*** Data for processing ***
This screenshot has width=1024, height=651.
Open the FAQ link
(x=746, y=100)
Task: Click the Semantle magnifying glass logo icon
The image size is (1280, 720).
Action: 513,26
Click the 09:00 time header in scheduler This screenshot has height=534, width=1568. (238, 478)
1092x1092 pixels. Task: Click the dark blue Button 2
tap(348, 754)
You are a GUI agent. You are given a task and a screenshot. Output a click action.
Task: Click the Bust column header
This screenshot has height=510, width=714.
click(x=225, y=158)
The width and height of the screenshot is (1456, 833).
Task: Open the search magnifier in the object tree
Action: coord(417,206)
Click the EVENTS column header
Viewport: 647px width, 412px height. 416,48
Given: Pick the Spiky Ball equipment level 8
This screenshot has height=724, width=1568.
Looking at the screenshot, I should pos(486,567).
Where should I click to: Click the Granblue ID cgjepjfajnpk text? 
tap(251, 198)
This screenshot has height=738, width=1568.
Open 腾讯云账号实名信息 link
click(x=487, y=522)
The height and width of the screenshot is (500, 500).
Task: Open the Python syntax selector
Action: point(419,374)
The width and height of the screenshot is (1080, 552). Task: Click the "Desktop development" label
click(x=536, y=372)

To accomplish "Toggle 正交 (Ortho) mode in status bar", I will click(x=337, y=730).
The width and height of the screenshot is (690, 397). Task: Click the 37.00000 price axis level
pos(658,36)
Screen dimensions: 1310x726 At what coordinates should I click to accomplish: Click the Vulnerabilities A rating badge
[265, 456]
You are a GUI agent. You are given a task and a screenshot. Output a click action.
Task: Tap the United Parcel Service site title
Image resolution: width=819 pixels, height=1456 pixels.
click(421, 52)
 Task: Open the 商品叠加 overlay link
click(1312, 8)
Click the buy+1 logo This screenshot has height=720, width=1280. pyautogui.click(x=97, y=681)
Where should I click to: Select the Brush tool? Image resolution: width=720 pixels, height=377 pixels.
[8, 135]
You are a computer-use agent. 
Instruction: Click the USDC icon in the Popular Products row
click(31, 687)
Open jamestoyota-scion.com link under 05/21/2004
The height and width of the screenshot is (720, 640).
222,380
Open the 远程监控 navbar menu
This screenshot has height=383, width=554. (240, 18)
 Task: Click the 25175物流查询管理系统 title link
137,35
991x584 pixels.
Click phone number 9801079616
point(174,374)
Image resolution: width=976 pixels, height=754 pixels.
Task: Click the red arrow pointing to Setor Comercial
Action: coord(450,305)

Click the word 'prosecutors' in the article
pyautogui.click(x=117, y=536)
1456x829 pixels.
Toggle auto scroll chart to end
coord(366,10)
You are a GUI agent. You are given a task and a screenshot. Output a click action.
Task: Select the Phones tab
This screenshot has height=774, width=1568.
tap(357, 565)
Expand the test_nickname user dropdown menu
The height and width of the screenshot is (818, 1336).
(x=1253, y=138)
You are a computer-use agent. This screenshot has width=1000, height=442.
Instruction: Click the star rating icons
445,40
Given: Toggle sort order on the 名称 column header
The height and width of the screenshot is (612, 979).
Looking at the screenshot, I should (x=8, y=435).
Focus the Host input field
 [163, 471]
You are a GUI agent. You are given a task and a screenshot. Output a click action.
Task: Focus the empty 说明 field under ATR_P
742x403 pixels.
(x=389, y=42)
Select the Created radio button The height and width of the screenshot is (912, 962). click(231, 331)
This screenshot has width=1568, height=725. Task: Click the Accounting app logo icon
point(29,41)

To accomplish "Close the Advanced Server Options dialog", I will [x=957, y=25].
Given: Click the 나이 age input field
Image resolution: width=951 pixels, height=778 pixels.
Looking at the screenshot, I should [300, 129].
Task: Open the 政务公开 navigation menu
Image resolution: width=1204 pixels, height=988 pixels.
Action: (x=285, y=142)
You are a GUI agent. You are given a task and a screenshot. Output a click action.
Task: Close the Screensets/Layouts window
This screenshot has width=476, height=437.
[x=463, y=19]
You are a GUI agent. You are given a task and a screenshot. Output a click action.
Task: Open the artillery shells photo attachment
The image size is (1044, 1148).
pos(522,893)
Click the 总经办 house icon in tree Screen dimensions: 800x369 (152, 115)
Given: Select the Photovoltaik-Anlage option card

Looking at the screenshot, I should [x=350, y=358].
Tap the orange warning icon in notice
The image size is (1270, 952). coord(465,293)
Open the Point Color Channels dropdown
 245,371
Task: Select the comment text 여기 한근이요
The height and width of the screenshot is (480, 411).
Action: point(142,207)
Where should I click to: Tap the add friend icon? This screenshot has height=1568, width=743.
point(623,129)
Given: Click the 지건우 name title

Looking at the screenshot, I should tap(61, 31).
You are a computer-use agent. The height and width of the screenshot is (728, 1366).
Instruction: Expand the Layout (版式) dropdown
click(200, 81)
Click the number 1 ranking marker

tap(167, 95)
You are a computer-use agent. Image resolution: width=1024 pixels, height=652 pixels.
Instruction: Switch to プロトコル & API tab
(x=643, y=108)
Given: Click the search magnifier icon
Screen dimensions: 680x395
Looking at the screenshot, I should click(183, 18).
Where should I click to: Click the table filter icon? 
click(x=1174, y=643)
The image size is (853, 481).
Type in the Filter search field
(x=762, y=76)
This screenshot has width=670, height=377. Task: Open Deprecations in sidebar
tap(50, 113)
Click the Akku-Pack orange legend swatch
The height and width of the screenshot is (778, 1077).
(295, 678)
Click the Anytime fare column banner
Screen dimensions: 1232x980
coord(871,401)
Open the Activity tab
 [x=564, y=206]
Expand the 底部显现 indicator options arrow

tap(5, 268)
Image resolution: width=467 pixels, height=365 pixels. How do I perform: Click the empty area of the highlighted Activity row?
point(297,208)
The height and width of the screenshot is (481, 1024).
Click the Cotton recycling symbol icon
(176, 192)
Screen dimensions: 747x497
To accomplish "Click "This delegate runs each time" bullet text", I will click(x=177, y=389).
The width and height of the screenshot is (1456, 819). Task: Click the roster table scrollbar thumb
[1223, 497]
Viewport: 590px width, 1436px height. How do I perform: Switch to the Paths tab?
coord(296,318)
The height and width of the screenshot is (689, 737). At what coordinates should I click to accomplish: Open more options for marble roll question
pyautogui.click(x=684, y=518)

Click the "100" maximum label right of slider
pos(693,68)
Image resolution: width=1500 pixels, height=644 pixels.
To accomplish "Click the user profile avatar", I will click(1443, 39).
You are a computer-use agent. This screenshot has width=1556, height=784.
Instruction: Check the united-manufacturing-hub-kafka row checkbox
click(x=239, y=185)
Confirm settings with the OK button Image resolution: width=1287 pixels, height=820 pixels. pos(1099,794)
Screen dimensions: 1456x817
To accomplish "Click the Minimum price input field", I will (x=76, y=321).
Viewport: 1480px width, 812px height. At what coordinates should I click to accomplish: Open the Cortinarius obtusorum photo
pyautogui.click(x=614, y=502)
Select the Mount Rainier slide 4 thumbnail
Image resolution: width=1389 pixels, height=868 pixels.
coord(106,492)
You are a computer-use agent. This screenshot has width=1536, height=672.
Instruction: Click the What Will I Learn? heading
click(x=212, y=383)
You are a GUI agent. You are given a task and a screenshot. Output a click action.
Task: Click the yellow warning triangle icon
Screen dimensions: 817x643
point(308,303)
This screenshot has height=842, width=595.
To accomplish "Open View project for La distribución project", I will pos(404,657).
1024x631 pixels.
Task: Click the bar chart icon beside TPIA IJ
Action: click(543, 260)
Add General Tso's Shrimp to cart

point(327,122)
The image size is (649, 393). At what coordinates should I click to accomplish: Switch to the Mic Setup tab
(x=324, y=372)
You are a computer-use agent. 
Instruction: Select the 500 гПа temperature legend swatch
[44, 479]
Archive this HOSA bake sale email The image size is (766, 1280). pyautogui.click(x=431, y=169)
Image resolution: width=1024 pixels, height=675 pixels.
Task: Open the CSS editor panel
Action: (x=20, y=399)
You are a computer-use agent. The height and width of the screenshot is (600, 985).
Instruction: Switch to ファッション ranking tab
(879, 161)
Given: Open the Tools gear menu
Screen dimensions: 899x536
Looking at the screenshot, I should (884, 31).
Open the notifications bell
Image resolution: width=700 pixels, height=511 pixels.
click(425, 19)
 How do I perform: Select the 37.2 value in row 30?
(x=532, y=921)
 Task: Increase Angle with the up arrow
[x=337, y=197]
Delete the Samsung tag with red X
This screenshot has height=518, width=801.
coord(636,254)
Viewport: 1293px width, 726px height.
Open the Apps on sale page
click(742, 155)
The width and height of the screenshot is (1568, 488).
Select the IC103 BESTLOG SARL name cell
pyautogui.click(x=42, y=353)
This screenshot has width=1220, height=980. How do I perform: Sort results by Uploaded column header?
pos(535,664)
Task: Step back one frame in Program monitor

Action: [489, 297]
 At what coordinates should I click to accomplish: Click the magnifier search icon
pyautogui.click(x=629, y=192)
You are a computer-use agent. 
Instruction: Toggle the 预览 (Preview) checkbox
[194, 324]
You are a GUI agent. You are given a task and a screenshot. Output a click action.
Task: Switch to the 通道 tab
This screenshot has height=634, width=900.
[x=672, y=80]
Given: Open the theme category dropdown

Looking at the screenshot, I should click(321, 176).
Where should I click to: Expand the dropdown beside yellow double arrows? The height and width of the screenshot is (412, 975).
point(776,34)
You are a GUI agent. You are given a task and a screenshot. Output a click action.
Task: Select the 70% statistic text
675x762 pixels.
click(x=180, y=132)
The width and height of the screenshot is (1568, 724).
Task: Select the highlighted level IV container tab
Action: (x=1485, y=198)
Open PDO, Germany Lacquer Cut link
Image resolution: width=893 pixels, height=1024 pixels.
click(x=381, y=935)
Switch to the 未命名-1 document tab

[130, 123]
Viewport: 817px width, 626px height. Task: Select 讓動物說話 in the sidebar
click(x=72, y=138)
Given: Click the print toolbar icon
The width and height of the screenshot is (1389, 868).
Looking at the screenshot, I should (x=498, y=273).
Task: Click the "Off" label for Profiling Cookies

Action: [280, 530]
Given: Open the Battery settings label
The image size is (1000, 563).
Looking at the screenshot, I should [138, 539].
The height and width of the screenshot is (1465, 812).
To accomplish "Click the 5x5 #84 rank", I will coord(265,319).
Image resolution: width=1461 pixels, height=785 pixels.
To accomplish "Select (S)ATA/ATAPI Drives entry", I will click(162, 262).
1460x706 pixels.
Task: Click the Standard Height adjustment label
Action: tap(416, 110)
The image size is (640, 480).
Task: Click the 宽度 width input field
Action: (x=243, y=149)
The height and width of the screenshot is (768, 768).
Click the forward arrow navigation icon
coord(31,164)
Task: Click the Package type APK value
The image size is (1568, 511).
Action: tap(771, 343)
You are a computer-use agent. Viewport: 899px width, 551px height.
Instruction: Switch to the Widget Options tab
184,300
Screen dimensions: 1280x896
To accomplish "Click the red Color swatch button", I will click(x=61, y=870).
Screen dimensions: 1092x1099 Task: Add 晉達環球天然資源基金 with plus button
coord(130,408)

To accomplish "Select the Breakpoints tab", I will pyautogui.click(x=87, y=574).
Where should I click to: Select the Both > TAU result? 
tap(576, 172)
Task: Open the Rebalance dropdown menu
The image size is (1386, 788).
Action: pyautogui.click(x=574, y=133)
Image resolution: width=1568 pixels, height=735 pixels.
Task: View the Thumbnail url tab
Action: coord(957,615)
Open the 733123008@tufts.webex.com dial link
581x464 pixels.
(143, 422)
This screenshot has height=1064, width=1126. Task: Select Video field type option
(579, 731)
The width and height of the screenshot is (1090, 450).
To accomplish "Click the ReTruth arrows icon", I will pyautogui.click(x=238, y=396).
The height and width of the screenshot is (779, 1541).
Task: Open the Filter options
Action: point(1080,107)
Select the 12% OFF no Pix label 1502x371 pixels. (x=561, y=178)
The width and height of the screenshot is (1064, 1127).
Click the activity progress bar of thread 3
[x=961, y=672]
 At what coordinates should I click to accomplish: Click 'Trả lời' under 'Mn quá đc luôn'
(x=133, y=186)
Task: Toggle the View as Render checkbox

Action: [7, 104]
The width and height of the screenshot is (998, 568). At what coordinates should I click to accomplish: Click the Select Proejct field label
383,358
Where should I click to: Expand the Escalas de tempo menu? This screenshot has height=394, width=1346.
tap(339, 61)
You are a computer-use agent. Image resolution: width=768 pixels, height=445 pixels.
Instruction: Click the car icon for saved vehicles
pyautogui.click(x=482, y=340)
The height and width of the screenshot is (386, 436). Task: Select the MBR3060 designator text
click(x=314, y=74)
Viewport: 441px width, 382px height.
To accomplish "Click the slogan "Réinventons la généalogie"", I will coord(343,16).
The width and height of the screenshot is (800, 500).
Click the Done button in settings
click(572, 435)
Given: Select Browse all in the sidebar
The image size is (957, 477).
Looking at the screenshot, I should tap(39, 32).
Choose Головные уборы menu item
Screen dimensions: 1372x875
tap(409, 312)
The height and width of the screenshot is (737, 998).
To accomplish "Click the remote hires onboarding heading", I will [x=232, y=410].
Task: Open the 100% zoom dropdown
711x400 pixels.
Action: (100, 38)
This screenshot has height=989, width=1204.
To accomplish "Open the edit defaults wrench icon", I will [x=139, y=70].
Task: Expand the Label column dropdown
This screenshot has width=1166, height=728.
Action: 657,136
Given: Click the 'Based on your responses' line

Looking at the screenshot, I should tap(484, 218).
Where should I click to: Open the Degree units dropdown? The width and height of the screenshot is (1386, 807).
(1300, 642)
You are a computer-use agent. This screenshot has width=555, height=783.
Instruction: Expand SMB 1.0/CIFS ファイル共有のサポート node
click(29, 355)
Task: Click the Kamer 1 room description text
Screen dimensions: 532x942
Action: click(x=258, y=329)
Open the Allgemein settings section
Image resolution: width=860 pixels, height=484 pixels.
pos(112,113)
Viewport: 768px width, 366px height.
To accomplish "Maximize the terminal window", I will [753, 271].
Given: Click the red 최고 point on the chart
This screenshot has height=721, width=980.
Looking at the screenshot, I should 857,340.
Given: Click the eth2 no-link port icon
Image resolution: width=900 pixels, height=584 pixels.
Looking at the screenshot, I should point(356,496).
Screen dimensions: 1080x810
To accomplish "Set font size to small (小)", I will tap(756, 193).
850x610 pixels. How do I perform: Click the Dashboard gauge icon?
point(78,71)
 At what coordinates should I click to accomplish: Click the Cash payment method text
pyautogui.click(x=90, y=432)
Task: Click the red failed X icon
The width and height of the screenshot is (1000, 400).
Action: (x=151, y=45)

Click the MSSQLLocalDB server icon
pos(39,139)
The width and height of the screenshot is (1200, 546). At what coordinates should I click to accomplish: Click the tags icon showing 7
*** End of Data for processing ***
## Directions
Wherever a line of the listing above contains the string "window", copy that line.

## Response
Task: Close the Screensets/Layouts window
To accomplish "Maximize the terminal window", I will [753, 271].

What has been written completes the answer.